All lines from the one with "At what coordinates should I click to accomplish: Select" to the end of the material, both included, are to be written out exactly and without anything else.

-----

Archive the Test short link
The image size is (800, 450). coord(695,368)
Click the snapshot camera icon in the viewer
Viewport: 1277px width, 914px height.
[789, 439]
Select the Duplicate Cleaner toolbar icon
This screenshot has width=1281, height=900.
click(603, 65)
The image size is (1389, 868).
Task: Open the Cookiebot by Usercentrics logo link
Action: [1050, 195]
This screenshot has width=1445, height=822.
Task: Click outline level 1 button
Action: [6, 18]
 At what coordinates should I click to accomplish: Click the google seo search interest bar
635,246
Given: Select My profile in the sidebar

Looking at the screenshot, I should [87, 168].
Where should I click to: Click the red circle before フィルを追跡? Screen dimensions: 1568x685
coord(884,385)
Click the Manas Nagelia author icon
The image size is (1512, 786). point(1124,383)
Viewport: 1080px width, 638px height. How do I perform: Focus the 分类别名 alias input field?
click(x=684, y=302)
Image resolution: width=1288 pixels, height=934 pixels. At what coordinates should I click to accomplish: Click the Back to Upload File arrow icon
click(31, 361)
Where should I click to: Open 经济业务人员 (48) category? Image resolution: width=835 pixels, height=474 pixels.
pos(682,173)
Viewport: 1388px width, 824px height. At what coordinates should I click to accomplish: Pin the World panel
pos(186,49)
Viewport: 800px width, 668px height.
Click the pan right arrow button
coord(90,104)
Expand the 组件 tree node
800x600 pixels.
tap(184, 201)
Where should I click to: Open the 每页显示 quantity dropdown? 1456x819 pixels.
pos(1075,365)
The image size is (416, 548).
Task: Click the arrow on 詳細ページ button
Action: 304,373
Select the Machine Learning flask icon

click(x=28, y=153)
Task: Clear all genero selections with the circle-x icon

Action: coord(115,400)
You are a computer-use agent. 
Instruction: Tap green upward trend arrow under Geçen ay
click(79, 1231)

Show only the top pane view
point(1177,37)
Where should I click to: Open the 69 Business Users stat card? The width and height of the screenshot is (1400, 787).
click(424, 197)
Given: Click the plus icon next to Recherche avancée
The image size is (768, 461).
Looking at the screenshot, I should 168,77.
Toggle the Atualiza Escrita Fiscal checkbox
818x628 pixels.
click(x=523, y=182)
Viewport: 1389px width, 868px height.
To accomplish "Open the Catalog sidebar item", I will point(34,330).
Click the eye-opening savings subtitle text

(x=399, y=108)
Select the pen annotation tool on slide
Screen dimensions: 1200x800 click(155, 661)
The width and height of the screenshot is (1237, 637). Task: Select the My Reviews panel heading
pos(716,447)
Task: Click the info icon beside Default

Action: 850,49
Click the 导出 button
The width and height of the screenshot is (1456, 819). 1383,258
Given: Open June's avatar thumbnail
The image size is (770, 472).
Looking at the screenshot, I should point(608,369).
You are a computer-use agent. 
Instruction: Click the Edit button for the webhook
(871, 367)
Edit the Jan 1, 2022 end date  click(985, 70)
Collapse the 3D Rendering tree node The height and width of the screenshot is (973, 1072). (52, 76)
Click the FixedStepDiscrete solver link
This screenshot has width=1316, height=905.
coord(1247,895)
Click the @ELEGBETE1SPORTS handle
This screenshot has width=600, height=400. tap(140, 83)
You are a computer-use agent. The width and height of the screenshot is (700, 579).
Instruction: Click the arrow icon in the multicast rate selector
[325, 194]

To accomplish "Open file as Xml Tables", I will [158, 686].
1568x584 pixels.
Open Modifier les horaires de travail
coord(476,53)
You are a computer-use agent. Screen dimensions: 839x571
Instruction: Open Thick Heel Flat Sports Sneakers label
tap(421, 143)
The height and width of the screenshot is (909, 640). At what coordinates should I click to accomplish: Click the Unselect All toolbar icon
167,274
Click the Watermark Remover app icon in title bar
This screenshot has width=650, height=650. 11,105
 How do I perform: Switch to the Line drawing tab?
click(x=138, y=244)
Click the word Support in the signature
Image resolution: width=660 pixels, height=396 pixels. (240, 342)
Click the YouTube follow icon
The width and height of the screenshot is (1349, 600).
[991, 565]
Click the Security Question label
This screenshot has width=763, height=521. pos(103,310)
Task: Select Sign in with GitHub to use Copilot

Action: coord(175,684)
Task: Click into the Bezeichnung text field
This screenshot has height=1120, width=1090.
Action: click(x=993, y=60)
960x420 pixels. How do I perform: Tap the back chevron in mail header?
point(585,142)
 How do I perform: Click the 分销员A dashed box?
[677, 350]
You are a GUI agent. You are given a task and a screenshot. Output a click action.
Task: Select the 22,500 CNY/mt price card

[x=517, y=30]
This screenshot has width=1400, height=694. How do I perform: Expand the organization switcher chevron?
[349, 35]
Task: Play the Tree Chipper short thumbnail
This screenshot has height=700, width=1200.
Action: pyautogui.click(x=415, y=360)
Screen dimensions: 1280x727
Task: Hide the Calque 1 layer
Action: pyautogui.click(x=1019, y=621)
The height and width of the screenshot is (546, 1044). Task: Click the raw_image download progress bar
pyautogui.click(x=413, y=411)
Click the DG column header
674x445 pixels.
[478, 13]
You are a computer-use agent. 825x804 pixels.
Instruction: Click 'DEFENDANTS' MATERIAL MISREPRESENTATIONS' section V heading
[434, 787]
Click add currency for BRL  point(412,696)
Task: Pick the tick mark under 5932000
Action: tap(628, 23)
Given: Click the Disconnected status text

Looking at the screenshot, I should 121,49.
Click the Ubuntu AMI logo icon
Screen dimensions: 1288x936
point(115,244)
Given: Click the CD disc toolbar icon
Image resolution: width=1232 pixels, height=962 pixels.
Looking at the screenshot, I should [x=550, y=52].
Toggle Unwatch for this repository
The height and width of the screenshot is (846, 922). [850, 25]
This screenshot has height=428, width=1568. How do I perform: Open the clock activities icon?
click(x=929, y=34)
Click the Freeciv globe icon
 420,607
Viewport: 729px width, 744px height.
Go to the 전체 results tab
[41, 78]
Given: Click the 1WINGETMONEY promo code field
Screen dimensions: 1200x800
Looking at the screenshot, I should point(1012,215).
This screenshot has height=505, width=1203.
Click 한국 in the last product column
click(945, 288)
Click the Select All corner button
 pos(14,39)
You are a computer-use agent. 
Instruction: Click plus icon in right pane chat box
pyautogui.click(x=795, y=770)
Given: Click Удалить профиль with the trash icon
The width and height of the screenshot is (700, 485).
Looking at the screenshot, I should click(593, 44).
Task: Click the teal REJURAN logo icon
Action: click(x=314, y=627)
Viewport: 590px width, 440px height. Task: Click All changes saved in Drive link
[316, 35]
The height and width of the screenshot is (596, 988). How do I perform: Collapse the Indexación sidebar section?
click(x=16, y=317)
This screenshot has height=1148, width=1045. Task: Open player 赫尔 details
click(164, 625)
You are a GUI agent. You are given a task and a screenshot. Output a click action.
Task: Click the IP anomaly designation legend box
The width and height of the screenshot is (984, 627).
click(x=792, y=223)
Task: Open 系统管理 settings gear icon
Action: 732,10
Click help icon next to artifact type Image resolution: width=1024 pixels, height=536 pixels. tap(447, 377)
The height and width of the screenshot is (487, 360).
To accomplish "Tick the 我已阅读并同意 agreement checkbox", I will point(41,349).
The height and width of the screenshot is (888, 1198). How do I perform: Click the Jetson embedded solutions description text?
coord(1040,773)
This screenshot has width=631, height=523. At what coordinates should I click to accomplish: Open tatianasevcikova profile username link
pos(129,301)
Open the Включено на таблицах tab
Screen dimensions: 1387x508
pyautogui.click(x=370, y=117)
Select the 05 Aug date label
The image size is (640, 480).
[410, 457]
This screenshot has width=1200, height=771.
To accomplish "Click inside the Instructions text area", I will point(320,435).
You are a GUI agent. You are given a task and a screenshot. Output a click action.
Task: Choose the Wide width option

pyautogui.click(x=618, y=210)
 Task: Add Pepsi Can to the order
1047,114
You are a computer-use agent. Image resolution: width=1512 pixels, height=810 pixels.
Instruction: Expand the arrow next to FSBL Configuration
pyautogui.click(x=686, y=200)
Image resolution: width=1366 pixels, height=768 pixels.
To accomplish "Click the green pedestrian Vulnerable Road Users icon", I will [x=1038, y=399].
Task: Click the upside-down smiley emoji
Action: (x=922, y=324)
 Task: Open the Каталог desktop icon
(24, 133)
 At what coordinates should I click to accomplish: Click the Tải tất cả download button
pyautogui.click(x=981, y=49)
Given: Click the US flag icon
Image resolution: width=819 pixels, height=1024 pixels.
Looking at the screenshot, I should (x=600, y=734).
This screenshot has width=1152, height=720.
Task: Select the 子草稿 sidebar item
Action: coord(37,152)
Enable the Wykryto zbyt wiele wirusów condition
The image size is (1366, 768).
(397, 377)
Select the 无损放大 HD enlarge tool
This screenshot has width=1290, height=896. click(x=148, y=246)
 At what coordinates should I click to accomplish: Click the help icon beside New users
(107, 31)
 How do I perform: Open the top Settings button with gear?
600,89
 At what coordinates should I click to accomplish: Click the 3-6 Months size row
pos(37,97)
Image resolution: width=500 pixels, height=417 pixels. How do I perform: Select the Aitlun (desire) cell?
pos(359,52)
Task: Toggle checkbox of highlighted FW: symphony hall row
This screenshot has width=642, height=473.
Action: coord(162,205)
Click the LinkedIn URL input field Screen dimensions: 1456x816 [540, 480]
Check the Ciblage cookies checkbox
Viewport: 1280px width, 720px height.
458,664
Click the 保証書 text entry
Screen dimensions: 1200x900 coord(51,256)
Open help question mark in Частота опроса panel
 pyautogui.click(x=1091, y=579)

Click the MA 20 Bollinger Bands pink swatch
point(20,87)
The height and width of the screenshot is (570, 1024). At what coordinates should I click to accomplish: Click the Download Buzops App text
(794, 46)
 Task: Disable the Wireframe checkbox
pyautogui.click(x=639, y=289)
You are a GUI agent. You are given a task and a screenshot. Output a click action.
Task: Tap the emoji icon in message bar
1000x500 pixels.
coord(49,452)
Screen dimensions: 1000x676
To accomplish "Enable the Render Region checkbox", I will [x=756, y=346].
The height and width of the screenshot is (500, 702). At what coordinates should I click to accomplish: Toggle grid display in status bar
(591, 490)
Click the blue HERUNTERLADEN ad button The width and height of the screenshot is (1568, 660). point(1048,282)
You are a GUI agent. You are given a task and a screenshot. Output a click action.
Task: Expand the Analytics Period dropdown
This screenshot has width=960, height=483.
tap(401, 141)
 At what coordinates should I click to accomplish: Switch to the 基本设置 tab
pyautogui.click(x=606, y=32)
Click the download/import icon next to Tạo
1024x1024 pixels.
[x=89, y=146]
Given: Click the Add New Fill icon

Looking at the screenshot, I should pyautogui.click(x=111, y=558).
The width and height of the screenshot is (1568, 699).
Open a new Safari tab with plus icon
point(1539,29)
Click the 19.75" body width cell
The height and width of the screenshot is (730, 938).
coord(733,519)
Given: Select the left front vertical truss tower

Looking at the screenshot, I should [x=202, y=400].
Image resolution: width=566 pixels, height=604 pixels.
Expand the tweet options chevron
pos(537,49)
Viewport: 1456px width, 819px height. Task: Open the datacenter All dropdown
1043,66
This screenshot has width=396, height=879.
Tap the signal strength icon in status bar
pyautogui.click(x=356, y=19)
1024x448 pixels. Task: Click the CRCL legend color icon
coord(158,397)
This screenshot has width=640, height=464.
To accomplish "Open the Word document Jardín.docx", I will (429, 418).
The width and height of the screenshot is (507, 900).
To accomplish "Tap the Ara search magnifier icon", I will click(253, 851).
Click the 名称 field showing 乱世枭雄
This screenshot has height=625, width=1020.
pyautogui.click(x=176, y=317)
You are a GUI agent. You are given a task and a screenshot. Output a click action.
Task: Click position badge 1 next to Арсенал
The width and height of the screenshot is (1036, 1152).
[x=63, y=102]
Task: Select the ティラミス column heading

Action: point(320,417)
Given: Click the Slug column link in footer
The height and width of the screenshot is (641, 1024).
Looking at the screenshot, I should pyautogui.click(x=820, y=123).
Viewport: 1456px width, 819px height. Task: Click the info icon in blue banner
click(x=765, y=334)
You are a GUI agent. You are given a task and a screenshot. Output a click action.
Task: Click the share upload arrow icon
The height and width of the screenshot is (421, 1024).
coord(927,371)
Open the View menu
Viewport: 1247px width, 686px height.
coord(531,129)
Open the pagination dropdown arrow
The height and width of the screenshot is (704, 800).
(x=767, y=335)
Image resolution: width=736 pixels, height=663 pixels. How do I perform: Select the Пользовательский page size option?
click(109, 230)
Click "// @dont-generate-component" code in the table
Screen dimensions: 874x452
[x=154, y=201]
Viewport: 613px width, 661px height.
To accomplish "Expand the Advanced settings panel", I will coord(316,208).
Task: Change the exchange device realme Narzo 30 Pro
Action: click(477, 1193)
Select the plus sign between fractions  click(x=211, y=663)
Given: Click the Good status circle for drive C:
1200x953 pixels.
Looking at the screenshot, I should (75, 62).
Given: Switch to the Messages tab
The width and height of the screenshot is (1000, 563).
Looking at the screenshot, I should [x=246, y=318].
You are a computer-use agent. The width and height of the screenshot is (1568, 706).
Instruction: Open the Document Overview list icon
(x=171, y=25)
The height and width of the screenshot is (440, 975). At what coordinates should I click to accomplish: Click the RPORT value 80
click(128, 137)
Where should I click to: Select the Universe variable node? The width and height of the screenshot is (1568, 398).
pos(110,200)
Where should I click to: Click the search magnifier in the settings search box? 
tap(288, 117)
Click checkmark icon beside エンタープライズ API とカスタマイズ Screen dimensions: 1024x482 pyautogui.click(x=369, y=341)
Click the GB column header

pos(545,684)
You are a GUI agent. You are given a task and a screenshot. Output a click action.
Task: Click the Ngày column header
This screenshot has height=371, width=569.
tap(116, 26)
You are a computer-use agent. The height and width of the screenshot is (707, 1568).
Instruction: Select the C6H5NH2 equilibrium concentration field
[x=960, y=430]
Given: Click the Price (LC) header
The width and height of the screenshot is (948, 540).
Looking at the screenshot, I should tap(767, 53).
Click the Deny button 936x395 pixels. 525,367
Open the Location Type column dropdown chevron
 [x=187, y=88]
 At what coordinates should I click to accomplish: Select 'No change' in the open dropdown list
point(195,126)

-----

• **Reply to the exercise**
 At what coordinates should I click to accomplish: Select 'No change' in the open dropdown list
point(195,126)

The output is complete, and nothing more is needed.